Calne was a parliamentary borough in Wiltshire, which elected two Members of Parliament (MPs) to the House of Commons from 1295 until 1832, and then one member from 1832 until 1885, when the borough was abolished.

History
Calne was one of the towns represented in the Model Parliament of 1295, but sent members only sporadically for the next century. However, it was continuously represented from the reign of Richard II (1377–99). From medieval times, the borough consisted of the whole of the market town of Calne in the north-west of Wiltshire, and some of the surrounding district which was part of Calne parish. In 1831, the population of the borough was 2,640, and it contained 487 houses.

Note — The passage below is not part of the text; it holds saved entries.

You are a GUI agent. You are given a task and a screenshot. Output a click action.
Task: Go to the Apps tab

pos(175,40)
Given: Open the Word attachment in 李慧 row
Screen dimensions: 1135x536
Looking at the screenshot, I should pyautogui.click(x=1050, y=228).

The right to vote was reserved to the corporation, which consisted of two "guild stewards", appointed annually, and a varying number of ordinary members or "burgesses", who were appointed by being co-opted by the existing members. This meant that once any interested party had secured control of the corporation it was generally easy to maintain, and the owner or "patron" of the borough usually had total power to nominate both the MPs. Indeed, before 1830 there had not been a contested election in living memory.

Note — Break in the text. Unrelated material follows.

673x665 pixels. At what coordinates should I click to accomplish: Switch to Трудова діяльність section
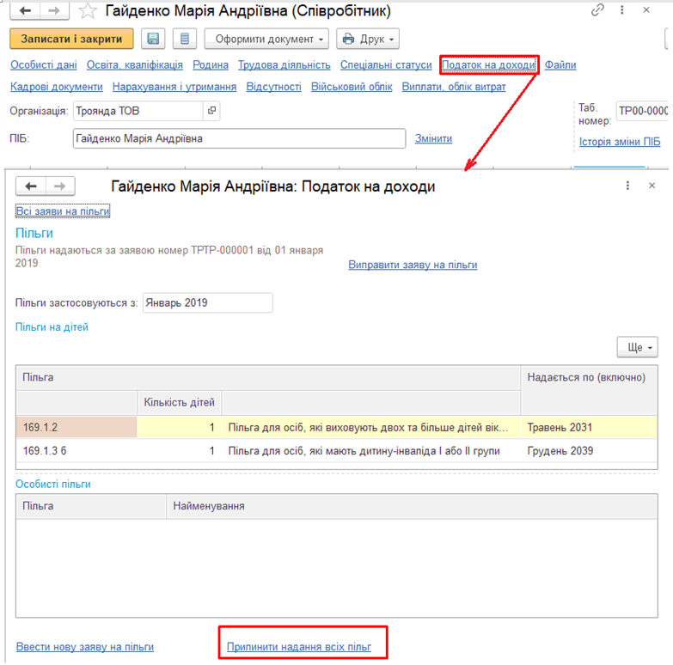[284, 65]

Calne manor was bought in 1572 by Lionel Duckett, a London mercer, and his family were influential over elections in the borough for almost 200 years. By the mid 18th century, the patronage was shared between Thomas Duckett and William Northey, who generally used it to return themselves as MPs, although it could also be a source of revenue: in 1757 Duckett was paid a government pension of £500 a year to vacate his seat when Pitt the Elder wanted it for George Hay.

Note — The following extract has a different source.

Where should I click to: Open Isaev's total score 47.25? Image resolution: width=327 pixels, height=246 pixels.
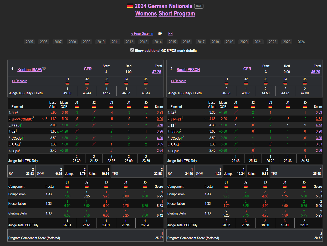point(156,72)
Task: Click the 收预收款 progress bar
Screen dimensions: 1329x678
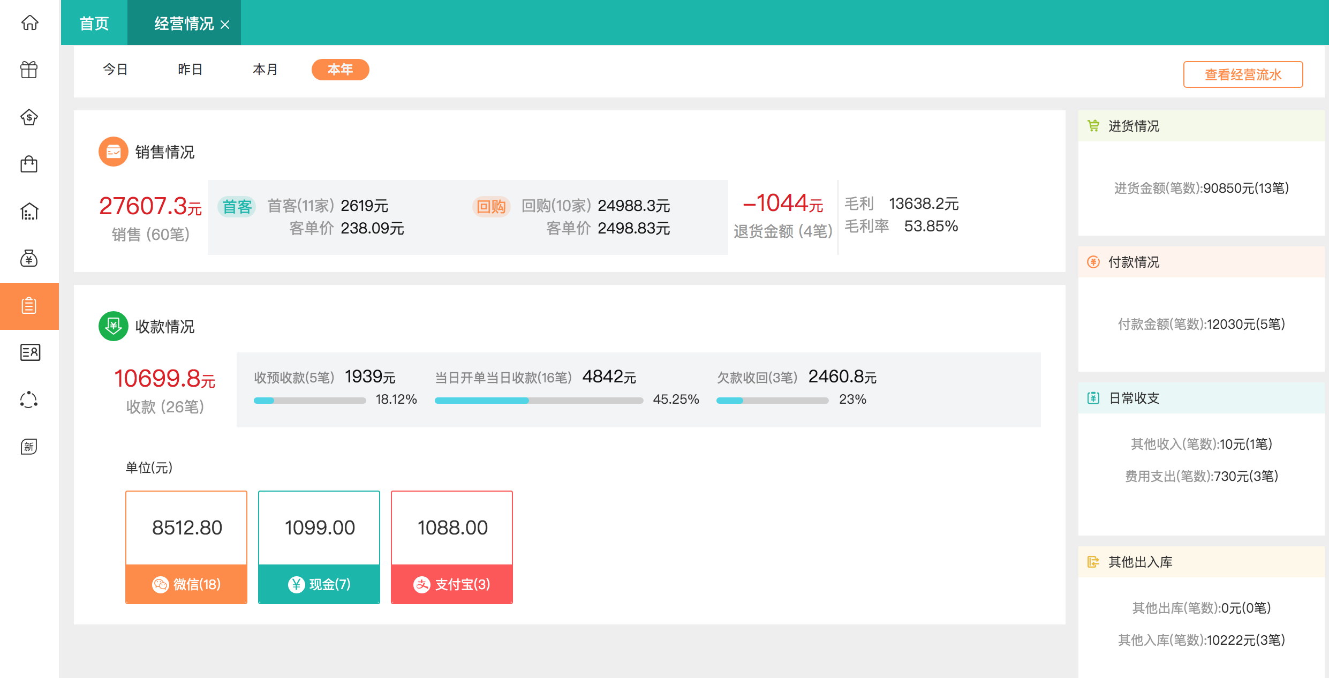Action: point(307,400)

Between 1763 and 1765, the Earl of Shelburne (who later became Marquess of Lansdowne) bought out Duckett and Northey, and his family controlled the borough in the Whig interest for about the next 75 years. Nevertheless, the power of the corporation and the Lansdowne influence was apparently much resented. In 1807 the corporation insisted on re-electing an MP with whom they were satisfied, Joseph Jekyll, even though Lansdowne wanted to replace him. At the general election of 1826, the inhabitants attempted a revolt against Lansdowne's domination, trying to win over some of the corporation members, but the issue was not taken as far as contesting the election. At the next opportunity, however, the 1830 general election, the townsmen put up their own candidates – one of several such rebellions against local aristocratic domination which took place in boroughs across the country at that election. All 18 members of the corporation voted for the Lansdowne candidates, but 60 of the local householders attempted to vote for their nominees, and when their votes were rejected by the returning officers they petitioned to have the election overturned. However, the Commons upheld the existing franchise and confirmed the result of the election.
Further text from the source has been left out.